For more on pollution and environmental problems see Oil Part 4 and Global Warming Graphs
1(c)(i) Seas and oceans would form from condensed water vapour as the early Earth surface cooled down. Carbon dioxide and ammonia would dissolve in this water. 1(c)(ii) The carbon dioxide could form soluble sodium carbonate, sodium hydrogencarbonate or calcium hydrogencarbonate and insoluble calcium carbonate.

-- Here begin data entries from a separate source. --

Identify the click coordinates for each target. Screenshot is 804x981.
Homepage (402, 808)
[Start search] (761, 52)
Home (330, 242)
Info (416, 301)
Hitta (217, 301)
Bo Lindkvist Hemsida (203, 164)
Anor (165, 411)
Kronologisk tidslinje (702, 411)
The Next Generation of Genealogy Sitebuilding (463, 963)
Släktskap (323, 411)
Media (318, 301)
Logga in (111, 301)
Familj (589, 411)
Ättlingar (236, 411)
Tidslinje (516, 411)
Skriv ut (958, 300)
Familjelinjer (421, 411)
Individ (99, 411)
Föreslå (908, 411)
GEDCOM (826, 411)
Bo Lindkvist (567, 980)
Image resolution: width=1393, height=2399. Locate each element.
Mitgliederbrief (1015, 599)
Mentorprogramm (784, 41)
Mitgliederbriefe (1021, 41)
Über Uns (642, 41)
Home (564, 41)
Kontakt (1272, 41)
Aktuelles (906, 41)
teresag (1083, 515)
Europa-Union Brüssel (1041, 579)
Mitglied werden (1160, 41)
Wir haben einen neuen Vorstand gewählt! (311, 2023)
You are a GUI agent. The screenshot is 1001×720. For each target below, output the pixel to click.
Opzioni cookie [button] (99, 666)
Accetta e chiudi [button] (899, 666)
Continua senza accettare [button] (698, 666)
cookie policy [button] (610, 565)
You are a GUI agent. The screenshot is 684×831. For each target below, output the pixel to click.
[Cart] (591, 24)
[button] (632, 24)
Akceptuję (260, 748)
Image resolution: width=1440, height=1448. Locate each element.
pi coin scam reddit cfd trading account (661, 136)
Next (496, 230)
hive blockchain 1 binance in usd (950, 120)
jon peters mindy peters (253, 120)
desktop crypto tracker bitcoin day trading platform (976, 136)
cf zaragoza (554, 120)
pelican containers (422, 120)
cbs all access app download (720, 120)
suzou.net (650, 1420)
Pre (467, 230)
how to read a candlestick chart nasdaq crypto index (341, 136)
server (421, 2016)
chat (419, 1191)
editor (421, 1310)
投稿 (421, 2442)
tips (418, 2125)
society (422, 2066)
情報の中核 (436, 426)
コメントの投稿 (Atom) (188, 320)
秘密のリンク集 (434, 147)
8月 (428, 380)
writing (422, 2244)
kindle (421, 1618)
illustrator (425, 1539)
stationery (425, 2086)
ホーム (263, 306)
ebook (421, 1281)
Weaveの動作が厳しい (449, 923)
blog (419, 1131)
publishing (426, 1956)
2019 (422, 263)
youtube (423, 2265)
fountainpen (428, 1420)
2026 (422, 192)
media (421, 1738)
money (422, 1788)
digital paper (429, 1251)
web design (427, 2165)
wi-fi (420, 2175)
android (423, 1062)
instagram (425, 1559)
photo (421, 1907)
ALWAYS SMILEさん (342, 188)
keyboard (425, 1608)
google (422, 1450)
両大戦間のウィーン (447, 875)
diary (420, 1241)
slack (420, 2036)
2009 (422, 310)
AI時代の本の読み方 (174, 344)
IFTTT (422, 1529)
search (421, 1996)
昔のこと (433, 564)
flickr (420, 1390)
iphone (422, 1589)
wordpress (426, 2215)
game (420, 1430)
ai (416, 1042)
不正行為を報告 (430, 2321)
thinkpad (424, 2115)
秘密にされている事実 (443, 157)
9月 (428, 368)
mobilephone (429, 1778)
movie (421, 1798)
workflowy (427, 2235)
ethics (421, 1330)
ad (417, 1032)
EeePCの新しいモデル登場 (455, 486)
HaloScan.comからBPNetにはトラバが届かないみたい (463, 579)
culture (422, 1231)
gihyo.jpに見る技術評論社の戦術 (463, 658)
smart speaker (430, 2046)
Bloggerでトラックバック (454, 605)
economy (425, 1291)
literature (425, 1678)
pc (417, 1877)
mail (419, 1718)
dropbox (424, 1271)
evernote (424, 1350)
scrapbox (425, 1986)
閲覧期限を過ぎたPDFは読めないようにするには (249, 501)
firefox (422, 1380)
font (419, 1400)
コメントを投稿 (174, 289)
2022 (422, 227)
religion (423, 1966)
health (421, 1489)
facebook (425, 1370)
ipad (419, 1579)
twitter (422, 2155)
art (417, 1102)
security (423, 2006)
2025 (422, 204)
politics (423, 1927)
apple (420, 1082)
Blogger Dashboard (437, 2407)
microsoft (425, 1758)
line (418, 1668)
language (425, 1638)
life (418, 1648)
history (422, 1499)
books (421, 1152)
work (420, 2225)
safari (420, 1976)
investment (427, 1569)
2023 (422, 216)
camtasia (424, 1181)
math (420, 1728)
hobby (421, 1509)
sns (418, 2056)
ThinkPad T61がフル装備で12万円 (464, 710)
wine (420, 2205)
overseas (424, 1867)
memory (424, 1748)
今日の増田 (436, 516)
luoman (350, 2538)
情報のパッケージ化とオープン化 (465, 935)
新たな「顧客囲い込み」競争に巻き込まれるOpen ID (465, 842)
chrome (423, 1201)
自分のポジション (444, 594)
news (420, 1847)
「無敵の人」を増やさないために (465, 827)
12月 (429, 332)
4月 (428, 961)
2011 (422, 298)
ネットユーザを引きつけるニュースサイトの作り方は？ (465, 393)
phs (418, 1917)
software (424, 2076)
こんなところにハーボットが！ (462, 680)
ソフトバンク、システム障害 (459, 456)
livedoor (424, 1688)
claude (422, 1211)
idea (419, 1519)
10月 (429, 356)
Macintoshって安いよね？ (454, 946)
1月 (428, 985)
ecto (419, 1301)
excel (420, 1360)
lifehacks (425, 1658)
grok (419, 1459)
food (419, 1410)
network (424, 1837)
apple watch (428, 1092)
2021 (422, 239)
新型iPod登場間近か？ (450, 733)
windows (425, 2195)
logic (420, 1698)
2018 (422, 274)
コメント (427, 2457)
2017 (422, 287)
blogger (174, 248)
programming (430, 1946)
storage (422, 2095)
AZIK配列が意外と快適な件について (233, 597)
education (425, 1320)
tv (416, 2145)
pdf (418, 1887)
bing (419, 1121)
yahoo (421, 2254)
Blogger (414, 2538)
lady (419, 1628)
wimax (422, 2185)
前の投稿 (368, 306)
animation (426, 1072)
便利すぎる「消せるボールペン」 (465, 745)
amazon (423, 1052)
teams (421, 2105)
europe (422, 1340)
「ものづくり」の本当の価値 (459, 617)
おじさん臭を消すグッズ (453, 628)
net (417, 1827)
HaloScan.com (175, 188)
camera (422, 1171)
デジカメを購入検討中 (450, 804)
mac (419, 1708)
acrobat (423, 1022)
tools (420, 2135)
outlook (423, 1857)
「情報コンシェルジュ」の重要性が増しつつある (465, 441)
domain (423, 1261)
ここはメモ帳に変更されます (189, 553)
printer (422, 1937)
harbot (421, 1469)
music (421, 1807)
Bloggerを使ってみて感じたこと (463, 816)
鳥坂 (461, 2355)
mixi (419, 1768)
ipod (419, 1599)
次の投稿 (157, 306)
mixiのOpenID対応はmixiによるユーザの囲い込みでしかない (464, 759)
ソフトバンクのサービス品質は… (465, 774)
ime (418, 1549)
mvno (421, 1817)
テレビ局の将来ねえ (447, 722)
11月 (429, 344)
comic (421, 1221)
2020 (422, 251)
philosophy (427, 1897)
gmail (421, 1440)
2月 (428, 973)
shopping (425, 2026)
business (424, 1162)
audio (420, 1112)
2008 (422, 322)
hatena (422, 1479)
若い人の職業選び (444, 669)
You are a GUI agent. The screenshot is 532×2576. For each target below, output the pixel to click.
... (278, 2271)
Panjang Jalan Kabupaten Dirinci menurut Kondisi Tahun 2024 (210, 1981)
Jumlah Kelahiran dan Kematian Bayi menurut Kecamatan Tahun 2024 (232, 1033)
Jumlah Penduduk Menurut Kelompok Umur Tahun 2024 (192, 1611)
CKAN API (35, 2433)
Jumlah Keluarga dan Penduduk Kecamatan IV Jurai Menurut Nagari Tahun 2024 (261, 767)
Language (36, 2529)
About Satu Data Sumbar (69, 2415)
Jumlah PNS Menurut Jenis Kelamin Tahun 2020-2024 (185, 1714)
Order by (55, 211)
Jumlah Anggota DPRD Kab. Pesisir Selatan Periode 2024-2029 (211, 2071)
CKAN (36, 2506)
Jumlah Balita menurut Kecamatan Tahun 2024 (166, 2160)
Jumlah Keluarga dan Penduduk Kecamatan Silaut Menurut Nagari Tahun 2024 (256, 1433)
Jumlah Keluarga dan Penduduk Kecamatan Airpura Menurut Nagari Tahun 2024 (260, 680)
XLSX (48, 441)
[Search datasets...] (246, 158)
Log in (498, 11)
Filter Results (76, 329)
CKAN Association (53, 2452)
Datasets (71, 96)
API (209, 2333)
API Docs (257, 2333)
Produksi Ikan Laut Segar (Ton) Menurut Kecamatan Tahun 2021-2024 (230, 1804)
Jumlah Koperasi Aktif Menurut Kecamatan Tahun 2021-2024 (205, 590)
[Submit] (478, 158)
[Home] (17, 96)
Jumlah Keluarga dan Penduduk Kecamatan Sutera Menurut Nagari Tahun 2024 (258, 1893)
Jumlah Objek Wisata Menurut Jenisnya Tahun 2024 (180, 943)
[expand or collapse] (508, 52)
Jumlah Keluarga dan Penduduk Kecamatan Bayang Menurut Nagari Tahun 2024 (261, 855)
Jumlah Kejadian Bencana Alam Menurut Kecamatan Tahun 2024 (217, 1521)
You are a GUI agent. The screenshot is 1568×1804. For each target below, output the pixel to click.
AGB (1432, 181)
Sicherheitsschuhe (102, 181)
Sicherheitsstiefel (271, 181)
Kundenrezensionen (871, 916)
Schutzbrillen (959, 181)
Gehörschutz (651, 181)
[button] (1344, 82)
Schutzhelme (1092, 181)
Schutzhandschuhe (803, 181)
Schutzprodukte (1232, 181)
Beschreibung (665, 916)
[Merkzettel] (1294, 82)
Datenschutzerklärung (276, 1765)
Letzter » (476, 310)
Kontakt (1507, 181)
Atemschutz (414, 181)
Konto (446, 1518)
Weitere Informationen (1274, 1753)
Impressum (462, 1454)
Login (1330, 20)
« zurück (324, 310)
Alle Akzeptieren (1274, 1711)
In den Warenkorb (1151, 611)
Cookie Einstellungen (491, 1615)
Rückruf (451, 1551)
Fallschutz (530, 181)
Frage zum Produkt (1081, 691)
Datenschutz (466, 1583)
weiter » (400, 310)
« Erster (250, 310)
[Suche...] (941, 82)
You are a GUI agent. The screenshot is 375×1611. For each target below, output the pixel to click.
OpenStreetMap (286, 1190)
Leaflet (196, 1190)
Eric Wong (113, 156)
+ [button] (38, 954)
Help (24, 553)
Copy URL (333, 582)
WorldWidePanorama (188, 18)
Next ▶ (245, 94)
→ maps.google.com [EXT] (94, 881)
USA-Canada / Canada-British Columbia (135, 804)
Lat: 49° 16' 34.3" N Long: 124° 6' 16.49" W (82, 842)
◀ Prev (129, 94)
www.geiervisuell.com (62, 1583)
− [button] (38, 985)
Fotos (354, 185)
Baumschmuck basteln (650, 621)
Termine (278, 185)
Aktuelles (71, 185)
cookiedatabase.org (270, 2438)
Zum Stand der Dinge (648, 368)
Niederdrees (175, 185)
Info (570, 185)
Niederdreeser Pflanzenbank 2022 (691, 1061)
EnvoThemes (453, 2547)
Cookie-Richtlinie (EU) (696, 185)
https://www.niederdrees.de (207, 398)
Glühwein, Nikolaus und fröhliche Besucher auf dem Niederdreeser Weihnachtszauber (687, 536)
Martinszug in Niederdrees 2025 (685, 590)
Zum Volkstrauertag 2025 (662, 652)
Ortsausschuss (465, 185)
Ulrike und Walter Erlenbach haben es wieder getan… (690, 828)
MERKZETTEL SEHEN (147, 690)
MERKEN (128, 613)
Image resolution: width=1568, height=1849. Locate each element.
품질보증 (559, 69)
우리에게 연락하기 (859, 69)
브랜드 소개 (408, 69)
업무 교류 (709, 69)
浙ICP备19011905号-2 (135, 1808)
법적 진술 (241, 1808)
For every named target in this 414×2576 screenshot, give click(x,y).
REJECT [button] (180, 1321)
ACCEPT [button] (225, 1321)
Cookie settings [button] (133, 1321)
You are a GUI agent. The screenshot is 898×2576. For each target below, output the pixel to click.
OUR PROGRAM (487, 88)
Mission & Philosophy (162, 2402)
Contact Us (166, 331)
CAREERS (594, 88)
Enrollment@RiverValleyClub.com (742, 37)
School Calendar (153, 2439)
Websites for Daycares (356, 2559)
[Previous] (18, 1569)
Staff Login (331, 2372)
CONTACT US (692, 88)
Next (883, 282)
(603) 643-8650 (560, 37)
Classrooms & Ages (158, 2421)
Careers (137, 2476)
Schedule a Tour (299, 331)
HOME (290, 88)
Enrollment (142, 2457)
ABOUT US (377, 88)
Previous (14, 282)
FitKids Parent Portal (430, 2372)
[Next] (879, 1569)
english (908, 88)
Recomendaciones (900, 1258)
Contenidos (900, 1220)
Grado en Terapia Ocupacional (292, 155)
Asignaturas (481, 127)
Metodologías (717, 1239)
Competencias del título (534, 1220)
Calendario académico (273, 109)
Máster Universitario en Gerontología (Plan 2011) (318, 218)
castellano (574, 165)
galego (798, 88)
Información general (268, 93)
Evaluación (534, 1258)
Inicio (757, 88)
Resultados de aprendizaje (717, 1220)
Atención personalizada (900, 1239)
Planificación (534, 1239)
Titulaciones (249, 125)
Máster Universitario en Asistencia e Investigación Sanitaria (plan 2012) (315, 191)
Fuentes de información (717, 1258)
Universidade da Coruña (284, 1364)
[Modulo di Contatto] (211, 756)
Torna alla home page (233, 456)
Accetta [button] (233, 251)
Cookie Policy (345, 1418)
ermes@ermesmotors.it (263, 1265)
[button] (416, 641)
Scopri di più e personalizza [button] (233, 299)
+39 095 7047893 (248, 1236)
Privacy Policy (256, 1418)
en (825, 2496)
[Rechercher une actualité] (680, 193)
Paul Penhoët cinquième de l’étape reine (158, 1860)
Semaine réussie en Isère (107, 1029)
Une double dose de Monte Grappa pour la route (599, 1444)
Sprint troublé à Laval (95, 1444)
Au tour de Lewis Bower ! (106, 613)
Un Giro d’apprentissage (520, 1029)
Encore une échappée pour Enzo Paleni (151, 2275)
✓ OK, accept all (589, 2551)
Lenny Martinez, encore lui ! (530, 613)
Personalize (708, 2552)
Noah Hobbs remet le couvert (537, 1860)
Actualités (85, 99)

1(d) Primitive bacterial life evolved about 3500 million years ago (3.5 billion y) and the first green algae like plants from about 2000 million years ago (2.0 billion y). The increasingly successful evolution of green photosynthesizing plants colonising both land and water, produced an increasingly oxygen richer atmosphere and in so doing removing most of the carbon dioxide from the original early atmosphere. This 'oxygenated' atmosphere would be 'polluting' and 'toxic' to many microorganisms which could not tolerate oxygen, having evolved in a non-oxygen environment. However, by 1000 million (1 billion years) years ago, there was sufficient oxygen to allow the evolution of respiring animal life. 1(e)(i) Ammonia would be converted to soluble nitrates mainly by nitrifying bacteria or, to a small extent, ammonia would be directly oxidised to nitrogen gas by the newly formed oxygen. The nitrates are absorbed by plants to form proteins or converted to atmospheric nitrogen by denitrifying bacteria. 1(e)(ii) Methane would be oxidised to carbon dioxide and water by the new 'oxygenated' atmosphere. 1(e)(iii) Ozone (O3) would now be formed and this would absorb and filter out much of the ultraviolet light that is harmful to many organisms. This uv filtering would then allow the much wider evolutionary development of plant and animal organisms.